● MATERIAL FOR THIS EXERCISE:
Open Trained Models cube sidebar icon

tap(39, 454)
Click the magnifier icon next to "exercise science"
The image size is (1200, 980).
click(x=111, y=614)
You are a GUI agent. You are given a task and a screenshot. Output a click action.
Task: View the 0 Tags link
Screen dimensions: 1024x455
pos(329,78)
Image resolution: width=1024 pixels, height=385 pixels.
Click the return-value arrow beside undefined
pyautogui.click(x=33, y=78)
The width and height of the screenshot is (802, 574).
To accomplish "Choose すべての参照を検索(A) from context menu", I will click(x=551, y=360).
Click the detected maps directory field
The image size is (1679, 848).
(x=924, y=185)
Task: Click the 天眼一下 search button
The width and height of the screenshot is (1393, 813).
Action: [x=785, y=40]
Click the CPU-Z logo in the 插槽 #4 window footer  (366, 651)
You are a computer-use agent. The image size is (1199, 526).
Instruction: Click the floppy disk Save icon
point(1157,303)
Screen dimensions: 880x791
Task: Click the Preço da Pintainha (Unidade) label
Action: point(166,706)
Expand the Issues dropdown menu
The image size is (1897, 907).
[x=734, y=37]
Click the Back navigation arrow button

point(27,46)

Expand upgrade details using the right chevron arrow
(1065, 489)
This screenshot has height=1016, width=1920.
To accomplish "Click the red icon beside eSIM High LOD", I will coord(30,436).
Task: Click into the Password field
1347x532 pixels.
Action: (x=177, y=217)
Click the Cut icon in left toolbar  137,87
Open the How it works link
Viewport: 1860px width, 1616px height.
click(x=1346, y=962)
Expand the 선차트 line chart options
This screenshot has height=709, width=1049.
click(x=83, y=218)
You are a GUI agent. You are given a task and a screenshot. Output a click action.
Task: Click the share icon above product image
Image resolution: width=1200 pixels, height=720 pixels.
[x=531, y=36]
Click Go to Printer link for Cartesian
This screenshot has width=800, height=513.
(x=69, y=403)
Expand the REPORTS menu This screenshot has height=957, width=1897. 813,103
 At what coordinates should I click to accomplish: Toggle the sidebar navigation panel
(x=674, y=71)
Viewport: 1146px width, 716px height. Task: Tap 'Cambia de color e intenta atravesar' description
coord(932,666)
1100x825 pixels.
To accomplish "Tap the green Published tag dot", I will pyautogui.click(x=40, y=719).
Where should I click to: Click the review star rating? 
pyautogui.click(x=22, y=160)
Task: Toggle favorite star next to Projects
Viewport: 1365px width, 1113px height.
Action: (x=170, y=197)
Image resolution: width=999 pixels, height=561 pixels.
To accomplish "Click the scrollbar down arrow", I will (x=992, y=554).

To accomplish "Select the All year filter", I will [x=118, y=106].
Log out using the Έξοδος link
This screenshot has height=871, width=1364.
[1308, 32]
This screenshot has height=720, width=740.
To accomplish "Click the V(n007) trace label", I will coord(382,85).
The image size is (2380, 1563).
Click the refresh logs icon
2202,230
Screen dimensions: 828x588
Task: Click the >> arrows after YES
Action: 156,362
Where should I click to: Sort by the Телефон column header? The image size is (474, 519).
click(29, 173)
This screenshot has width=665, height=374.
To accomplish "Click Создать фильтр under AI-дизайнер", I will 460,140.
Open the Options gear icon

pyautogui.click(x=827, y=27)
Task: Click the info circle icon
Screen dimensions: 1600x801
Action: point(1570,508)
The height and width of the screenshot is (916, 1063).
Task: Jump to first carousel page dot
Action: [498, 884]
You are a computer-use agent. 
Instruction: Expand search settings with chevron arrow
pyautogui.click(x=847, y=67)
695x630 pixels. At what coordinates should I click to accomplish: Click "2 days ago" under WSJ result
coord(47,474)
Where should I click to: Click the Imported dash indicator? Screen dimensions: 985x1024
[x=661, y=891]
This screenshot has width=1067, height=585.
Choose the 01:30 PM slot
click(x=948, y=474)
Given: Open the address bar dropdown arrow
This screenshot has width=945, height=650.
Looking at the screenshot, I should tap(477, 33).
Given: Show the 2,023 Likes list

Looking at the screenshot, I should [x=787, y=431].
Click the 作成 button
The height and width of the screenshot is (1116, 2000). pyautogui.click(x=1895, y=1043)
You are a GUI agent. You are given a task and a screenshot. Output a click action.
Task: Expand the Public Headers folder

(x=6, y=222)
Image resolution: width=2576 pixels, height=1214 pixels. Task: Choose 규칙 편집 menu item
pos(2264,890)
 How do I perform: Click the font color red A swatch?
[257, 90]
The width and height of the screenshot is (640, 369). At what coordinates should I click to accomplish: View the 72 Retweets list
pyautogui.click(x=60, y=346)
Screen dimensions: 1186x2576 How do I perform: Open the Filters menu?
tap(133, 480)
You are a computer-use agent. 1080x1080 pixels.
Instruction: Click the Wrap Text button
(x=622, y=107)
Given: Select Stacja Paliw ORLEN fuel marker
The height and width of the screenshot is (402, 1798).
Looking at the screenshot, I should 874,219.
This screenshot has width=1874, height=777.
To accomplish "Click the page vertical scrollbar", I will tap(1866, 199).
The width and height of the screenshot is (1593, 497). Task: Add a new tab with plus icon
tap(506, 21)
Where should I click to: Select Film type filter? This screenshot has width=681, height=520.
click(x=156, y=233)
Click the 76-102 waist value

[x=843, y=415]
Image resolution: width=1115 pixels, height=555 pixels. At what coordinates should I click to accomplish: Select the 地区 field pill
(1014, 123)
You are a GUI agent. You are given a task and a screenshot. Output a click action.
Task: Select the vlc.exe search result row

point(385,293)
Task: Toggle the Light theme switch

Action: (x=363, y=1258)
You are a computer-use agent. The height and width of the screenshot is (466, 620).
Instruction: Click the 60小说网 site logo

● TASK TO CARRY OUT:
Reproduce the lines of the listing above verbatim, from the line with "Task: Toggle favorite star next to Projects" to the line with "Action: 156,362".

● THE ANSWER:
Task: Toggle favorite star next to Projects
Viewport: 1365px width, 1113px height.
Action: (x=170, y=197)
Image resolution: width=999 pixels, height=561 pixels.
To accomplish "Click the scrollbar down arrow", I will (x=992, y=554).

To accomplish "Select the All year filter", I will [x=118, y=106].
Log out using the Έξοδος link
This screenshot has height=871, width=1364.
[1308, 32]
This screenshot has height=720, width=740.
To accomplish "Click the V(n007) trace label", I will coord(382,85).
The image size is (2380, 1563).
Click the refresh logs icon
2202,230
Screen dimensions: 828x588
Task: Click the >> arrows after YES
Action: 156,362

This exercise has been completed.